### [YOUR GOAL]
In the data, extract each line that holds the string "network".

- Opening Delimiter -

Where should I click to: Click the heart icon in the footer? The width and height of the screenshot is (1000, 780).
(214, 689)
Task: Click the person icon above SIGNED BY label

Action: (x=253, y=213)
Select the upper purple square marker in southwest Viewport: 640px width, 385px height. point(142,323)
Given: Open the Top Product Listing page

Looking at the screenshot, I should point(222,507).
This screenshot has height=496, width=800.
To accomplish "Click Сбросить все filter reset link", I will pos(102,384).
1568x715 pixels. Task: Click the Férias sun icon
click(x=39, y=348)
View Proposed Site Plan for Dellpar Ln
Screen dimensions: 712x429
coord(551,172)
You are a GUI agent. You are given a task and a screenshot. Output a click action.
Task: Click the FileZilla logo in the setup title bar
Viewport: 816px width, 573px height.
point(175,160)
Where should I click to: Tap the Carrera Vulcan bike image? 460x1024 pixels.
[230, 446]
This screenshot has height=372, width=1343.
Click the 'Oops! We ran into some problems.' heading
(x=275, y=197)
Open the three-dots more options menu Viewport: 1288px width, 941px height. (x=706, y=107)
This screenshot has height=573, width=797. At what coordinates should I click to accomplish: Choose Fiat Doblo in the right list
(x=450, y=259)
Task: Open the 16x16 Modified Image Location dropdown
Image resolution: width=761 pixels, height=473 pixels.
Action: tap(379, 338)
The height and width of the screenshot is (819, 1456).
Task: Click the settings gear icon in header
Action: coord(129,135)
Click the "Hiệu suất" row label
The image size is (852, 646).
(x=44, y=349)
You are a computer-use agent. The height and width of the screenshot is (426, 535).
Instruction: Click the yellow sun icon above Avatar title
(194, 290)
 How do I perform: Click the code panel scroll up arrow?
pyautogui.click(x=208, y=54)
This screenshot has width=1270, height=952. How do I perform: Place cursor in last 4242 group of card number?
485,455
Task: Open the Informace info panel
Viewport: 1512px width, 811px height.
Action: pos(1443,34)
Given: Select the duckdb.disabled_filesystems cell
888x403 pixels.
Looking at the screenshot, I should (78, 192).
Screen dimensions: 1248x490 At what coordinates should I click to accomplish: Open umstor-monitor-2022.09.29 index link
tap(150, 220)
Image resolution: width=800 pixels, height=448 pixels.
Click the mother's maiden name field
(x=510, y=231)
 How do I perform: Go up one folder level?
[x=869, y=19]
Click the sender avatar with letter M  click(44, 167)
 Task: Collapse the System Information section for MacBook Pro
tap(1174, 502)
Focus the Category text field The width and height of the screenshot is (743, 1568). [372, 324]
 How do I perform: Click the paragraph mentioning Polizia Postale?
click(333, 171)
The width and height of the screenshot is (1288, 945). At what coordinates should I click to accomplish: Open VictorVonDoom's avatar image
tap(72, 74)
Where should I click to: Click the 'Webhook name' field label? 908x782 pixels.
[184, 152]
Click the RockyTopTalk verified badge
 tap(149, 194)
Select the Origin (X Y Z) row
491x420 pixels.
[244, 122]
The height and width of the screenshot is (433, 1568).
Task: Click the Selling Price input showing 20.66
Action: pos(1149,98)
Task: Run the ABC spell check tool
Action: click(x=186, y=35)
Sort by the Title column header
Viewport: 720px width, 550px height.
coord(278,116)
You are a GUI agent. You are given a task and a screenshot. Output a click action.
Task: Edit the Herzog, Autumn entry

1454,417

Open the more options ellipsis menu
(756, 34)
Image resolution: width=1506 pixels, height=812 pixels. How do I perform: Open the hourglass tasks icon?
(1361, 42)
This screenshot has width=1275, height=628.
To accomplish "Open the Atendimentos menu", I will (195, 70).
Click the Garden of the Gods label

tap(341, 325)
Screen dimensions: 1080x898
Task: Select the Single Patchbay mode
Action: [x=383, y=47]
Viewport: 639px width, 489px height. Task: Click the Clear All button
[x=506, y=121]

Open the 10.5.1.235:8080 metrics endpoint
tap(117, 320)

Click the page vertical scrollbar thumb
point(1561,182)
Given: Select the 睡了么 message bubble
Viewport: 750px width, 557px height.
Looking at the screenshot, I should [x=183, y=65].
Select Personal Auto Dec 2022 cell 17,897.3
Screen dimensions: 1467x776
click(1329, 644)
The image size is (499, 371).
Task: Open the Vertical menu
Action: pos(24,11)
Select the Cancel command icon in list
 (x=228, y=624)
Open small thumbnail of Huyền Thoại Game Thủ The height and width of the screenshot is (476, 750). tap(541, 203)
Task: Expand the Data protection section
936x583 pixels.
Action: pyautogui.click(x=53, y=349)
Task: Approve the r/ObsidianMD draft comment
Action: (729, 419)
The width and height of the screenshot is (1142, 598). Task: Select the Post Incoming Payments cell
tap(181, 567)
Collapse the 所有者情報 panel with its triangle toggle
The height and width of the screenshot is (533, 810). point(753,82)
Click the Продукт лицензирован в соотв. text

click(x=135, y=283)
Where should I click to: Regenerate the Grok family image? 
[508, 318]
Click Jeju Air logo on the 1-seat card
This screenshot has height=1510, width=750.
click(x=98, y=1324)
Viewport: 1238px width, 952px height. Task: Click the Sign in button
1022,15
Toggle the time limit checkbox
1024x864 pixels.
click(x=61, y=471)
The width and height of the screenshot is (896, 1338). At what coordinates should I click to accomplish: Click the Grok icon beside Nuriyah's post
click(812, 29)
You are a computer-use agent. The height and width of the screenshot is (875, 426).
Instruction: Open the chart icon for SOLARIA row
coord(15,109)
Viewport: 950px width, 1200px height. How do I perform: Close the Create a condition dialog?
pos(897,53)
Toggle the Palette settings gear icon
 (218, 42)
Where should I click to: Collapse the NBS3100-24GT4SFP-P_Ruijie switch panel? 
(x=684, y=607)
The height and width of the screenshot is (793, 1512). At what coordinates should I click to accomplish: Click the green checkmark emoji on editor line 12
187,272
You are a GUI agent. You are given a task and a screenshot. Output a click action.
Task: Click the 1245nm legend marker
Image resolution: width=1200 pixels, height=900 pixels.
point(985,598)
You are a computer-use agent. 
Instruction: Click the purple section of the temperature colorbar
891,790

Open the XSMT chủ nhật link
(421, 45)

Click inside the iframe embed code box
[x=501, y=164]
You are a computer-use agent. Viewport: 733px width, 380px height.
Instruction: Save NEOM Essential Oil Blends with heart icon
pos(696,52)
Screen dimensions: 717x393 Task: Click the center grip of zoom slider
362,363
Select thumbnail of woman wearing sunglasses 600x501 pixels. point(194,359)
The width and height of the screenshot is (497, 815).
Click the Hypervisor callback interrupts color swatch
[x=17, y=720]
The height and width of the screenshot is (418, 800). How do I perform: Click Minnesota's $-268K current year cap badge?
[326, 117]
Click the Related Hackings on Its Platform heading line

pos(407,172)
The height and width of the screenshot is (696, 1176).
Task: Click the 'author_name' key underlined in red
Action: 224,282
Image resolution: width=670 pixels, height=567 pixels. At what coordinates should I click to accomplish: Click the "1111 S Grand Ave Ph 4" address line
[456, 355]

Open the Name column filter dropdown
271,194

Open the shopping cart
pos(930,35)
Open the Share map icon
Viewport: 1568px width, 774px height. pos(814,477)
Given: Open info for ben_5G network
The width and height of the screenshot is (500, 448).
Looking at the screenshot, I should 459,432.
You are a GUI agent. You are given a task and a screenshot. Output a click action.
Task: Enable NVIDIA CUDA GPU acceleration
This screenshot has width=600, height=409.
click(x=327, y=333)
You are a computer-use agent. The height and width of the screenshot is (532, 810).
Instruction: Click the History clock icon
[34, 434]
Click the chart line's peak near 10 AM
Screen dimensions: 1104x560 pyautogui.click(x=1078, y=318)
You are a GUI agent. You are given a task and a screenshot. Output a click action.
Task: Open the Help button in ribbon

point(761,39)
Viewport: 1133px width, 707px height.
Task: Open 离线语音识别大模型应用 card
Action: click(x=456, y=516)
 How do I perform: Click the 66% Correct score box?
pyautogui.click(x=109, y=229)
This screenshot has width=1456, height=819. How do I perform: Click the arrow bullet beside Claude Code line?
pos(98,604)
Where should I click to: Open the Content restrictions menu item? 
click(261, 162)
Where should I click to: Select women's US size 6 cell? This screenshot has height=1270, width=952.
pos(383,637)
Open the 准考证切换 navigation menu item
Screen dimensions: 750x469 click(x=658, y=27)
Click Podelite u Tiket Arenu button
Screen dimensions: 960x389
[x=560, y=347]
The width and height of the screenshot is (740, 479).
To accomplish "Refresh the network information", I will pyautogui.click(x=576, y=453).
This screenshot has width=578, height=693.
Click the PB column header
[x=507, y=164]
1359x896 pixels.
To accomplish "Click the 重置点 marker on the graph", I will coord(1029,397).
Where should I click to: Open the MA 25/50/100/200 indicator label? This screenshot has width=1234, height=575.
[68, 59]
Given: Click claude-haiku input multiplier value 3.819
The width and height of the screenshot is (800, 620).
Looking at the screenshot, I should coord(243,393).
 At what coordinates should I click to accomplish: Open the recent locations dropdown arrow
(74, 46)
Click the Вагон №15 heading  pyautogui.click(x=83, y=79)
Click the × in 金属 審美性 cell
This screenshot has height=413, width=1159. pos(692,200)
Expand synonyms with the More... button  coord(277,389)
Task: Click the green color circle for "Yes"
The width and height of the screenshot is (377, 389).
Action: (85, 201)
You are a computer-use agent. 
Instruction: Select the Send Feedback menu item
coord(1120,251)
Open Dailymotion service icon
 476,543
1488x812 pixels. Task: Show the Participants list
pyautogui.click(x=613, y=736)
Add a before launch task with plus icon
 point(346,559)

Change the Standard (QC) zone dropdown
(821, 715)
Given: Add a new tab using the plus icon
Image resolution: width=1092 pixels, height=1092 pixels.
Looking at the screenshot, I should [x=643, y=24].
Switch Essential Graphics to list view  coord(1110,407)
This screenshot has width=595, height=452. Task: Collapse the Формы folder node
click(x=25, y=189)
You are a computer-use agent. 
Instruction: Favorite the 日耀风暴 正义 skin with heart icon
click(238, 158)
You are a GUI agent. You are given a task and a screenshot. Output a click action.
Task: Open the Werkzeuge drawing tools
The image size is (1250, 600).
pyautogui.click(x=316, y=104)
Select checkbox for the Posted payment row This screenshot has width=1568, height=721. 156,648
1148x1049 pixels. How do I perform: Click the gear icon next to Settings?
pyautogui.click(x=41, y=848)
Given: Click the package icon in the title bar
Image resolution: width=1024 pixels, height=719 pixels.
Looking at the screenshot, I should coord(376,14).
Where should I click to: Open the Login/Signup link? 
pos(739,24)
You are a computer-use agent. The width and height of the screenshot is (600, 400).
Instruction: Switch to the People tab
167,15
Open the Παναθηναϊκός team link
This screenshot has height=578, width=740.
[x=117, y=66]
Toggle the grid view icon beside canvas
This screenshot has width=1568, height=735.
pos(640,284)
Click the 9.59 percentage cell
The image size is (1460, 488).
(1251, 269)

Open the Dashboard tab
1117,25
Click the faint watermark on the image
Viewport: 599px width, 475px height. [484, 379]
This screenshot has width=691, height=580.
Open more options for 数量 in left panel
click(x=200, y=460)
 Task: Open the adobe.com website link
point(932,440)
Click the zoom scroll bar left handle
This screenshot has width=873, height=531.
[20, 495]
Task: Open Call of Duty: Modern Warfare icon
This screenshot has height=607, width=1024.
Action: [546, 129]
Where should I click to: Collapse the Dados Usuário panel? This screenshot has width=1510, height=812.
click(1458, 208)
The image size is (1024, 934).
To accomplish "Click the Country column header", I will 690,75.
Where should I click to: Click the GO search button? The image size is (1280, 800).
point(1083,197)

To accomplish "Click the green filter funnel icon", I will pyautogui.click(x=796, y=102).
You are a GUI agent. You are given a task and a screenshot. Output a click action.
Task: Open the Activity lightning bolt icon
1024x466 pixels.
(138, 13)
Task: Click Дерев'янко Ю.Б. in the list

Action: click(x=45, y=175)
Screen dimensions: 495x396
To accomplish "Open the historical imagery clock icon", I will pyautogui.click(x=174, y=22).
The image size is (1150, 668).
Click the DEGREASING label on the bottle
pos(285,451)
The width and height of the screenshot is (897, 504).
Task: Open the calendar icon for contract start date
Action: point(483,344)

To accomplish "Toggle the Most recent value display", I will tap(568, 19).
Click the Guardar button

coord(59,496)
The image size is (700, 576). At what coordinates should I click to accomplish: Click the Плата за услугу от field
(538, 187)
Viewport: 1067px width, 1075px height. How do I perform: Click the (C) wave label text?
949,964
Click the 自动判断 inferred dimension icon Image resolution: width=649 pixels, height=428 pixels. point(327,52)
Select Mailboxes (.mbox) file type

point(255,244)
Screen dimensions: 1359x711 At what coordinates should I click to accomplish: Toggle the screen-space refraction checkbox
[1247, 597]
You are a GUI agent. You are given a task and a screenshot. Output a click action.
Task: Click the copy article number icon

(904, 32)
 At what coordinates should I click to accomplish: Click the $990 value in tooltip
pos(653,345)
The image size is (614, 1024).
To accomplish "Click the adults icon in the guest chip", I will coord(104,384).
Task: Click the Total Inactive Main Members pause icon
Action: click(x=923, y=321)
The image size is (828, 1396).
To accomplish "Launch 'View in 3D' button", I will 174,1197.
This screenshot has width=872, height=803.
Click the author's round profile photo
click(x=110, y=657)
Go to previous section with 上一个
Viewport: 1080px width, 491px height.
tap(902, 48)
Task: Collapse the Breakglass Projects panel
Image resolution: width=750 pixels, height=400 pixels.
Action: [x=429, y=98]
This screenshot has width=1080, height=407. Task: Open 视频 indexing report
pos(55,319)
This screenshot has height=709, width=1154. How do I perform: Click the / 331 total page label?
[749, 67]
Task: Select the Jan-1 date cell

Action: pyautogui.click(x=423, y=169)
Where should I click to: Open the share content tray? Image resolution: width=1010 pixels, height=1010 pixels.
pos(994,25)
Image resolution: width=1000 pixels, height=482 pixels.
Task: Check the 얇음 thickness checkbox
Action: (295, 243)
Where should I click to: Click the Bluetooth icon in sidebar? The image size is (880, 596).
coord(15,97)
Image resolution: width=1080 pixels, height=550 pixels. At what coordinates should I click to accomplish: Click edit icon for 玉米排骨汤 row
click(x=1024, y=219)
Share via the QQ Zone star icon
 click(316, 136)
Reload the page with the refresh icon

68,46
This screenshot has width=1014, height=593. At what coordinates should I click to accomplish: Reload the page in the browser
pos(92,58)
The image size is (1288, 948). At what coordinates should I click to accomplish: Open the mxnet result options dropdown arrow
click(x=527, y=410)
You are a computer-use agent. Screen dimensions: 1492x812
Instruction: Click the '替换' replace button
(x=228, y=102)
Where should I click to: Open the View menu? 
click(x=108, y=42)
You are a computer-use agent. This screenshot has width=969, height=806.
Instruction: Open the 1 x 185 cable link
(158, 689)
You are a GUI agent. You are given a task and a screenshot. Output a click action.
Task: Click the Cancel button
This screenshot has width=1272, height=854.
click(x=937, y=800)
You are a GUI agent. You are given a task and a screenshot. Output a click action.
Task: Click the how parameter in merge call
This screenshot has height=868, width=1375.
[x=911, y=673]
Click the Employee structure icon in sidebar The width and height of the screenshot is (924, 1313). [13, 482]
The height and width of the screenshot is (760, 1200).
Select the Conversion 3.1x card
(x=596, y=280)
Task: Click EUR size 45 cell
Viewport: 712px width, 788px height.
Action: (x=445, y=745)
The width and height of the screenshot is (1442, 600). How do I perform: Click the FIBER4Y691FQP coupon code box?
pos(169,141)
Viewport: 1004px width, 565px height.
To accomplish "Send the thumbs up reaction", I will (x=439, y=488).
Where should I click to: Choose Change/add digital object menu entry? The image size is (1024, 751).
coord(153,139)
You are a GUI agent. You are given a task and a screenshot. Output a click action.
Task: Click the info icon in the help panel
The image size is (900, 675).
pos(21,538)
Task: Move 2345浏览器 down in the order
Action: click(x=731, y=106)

- Closing Delimiter -

### [ANSWER SPACE]
Given: Open info for ben_5G network
To accomplish "Refresh the network information", I will pyautogui.click(x=576, y=453).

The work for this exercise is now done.